== TASK OBJECTIVE ==
What lines below contain the string "computer"? List them all.

== RECORDS PROVIDED ==
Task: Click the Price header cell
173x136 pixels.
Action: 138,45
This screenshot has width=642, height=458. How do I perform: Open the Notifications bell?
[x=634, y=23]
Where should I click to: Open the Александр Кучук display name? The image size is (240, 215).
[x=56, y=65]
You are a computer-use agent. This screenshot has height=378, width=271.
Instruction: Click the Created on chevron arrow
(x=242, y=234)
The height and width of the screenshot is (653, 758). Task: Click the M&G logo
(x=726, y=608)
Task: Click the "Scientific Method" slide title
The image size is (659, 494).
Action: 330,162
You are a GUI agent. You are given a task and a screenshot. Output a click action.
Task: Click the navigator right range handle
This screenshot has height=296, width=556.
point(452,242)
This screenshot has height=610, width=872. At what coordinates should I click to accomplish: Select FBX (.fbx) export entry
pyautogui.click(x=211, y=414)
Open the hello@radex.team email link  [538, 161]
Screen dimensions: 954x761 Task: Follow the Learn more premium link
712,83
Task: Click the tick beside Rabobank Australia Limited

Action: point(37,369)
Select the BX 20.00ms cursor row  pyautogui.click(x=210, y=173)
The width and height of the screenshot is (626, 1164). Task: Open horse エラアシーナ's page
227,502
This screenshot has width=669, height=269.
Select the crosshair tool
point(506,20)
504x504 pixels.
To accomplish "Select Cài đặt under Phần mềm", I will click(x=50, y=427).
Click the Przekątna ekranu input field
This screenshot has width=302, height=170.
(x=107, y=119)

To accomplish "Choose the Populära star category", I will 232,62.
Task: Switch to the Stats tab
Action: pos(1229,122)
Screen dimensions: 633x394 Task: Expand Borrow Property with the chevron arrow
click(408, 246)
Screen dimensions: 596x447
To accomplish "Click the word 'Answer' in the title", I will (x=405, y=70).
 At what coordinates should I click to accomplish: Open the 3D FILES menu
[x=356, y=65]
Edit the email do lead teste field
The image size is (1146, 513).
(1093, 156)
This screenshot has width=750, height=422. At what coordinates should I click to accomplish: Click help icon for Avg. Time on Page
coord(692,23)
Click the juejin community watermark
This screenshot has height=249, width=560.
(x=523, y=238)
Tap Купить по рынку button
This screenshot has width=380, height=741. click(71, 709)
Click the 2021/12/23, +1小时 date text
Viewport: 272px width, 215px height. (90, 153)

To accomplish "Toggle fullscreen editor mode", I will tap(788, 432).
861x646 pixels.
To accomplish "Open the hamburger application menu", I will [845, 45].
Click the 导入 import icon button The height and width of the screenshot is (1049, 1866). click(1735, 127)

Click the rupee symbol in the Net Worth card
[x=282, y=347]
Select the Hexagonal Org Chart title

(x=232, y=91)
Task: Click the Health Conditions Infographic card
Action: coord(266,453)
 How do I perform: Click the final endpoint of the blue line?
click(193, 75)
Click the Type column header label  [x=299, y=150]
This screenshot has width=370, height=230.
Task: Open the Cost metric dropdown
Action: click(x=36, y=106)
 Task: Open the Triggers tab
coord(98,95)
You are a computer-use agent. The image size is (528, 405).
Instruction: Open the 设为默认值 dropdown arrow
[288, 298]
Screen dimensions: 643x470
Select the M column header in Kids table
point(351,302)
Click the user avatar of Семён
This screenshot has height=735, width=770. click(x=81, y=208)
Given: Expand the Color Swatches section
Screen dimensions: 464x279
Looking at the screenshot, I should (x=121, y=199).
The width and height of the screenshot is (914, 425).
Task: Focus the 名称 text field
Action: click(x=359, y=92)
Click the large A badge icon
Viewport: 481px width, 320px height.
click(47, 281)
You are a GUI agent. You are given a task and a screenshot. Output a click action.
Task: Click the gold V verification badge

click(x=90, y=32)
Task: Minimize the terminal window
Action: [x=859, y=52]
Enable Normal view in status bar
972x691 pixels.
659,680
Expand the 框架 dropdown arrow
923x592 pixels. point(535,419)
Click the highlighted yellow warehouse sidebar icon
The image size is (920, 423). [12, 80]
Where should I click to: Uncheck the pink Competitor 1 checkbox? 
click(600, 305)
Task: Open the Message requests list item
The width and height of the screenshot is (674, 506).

== RESPONSE FOR THIS EXERCISE ==
You are a computer-use agent. This screenshot has height=378, width=271.
You are a computer-use agent. The image size is (528, 405).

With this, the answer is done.